──────── Document extract
Code: Pascal  [Select][+][-]
  1. function SearchReplace(MemoString: TRichMemo;
  2.                        SearchText, ReplaceText: widestring;
  3.                        opt: TSearchOptions;
  4.                        StartRef, StartRng: longint
  5.                        ): Boolean;
  6. var StartPos, StartRun: longint; //opt: TSearchOptions;
  7. begin
  8.   with MemoString do    // ** configure for selection range **
  9.        begin
  10.          SelStart:= StartRef; // := 0;
  11.          if (StartRng=0) then StartRng:= GetTextLen;
  12.          while MemoString.Search(SearchText, SelStart, StartRef+StartRng-SelStart, opt, StartPos, StartRun) do
  13.                begin                                   //GetTextLen - SelStart
  14.                  SelStart:= StartPos;
  15.                  SelLength:= StartRun;
  16.                  SelText:= ReplaceText;
  17.                  SelStart:= StartPos + 1;
  18.                end;
  19.        end;
  20. end;
  21.  

It loads the file as ASCII text. Then it does a search and delete of \lang1033, \lang1037, and \lang1025. It did not take long. I don't know why the Unicode vowels had taken so long to do.

The problem with what I have done is that this is not a flexible filter. I have to rigorously name each language code.

Rick
Title: Re: Tofu Returned
Post by: rick2691 on April 12, 2017, 10:51:15 pm
I have worked out a method for clearing the \lang#### codes. It seems to be working well... there are a few bugs to work out, but I am encouraged.

I added another TRichmemo component to the maine form, and set its Z level to the background. I load the file into it as an ASCII format that exposes the RTF codes. I search for \lang, and delete with a 4 character increase in the SelLength parameter. It strips away all \lang codes with one iteration. To do so I added an EXT parameter (integer) to delete 4 characters beyond the search string.
────────────────
──────── Entries shown
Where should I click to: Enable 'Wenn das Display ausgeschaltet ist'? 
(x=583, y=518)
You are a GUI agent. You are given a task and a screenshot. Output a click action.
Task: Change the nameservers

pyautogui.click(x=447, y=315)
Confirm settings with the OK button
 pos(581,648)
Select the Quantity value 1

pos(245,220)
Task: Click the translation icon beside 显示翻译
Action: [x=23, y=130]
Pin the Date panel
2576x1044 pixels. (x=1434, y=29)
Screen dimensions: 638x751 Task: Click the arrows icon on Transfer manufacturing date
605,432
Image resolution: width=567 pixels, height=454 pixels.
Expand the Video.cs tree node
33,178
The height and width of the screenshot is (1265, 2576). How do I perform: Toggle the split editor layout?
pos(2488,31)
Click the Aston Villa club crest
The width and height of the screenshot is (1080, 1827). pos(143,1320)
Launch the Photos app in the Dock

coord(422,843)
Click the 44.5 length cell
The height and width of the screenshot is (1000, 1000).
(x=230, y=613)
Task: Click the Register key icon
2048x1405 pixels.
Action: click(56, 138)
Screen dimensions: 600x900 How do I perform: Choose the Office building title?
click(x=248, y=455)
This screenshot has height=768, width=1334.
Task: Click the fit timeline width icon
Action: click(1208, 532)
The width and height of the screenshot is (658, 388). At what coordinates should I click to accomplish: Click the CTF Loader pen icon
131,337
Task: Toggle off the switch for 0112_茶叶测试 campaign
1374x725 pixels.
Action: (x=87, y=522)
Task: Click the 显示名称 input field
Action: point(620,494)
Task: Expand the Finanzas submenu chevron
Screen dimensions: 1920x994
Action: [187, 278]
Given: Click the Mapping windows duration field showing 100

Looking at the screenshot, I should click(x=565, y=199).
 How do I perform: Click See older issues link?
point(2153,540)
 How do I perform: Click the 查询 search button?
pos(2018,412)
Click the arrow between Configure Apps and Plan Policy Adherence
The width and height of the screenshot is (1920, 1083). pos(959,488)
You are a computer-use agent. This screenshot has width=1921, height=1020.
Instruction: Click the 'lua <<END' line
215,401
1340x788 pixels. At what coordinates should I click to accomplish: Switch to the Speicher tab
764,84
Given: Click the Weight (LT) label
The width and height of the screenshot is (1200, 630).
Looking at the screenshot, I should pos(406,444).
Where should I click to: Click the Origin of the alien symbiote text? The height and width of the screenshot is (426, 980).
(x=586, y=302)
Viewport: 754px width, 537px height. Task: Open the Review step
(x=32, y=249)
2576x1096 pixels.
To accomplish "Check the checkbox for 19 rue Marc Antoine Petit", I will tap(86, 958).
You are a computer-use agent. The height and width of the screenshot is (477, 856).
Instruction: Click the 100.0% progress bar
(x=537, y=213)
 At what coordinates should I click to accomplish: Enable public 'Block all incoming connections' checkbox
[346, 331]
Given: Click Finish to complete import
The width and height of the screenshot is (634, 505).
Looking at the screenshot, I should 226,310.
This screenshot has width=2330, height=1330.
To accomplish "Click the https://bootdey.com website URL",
────────────────
Exercises to complete -
a: Answer these questions about the RichMemo forum thread:
(i) Which three language codes does the first method search for and delete?
(ii) On what date was the post titled "Re: Tofu Returned" made?
(iii) How many characters beyond the search string does the EXT parameter delete?
b: In the RichMemo forum thread, turn the paragraph beginning "I added another TRichmemo component" into a short bulleted list that keeps its main facts.
c: Write the next part of the RichMemo forum thread, picking up after its final sentence.

Task-by-task results -
a:
(i) \lang1033, \lang1037, and \lang1025
(ii) April 12, 2017
(iii) 4

b:
- Added a second TRichMemo component to the main form, with its Z level set to the background.
- Loads the file into it in ASCII format so the RTF codes are exposed.
- Searches for \lang and deletes it, with the SelLength parameter increased by 4 characters.
- Added an integer EXT parameter to delete 4 characters beyond the search string.
- All \lang codes are stripped in one iteration.

c:
Code: Pascal  [Select][+][-]
  1. procedure SearchReplace(MemoString: TRichMemo;
  2.                        SearchText, ReplaceText: widestring;
  3.                        ext: longint;
  4.                        opt: TSearchOptions;
  5.                        StartRef, StartRng: longint
  6.                        );
  7. var StartPos, StartRun: longint; //opt: TSearchOptions;
  8. begin
  9.   with MemoString do    // ** configure for selection range **
  10.        begin
  11.          SelStart:= StartRef; // := 0;
  12.          if (StartRng=0) then StartRng:= GetTextLen;
  13.          while MemoString.Search(SearchText, SelStart, StartRef+StartRng-SelStart, opt, StartPos, StartRun) do
  14.                begin                                   //GetTextLen - SelStart
  15.                  SelStart:= StartPos;
  16.                  SelLength:= StartRun+ext;  // ext extends replacement range as trailing wildcard
  17.                  SelText:= ReplaceText;
  18.                  SelStart:= StartPos + 1;
  19.                end;
  20.        end;
  21. end;
  22.  
  23. procedure TCmdForm.CleanRTFfile(CleanFile: string);
  24. var opt: TSearchOptions;
  25.     SelBegin, SelRange, ext: longint;
  26. begin
  27.   CleanMemo.clear;
  28.   CleanMemo.Lines.LoadFromFile(CleanFile); // read as ascii rtf code
  29.   opt:= [];  //include(opt, RichMemo.soMatchCase); // soMatchCase, soWholeWord, soBackward
  30.   SelBegin:= 0;
  31.   SelRange:= CleanMemo.GetTextLen; //CleanMemo.SelLength;
  32.   ext:= 4;  // ext extends replacement range as wildcard
  33.   with CleanMemo do
  34.        begin
  35.        SearchReplace(CleanMemo, '\lang', '', ext, opt, SelBegin, SelRange);
  36.        end;
  37.   CleanMemo.Lines.SaveToFile(CleanFile); // save as ascii rtf code
  38.   CleanMemo.clear;
  39. end;    
  40.  

It works for English, Hebrew, Syriac, and Greek... but Phoenician is a NoGo at this point. I have forgotten what I had to do to make Phoenician print to the screen.

As is, there is no more Tofu, and I can assign all fonts for their particular language.

The problem, so far, is to catch where a file may be active and can't be reloaded. I think I will get there.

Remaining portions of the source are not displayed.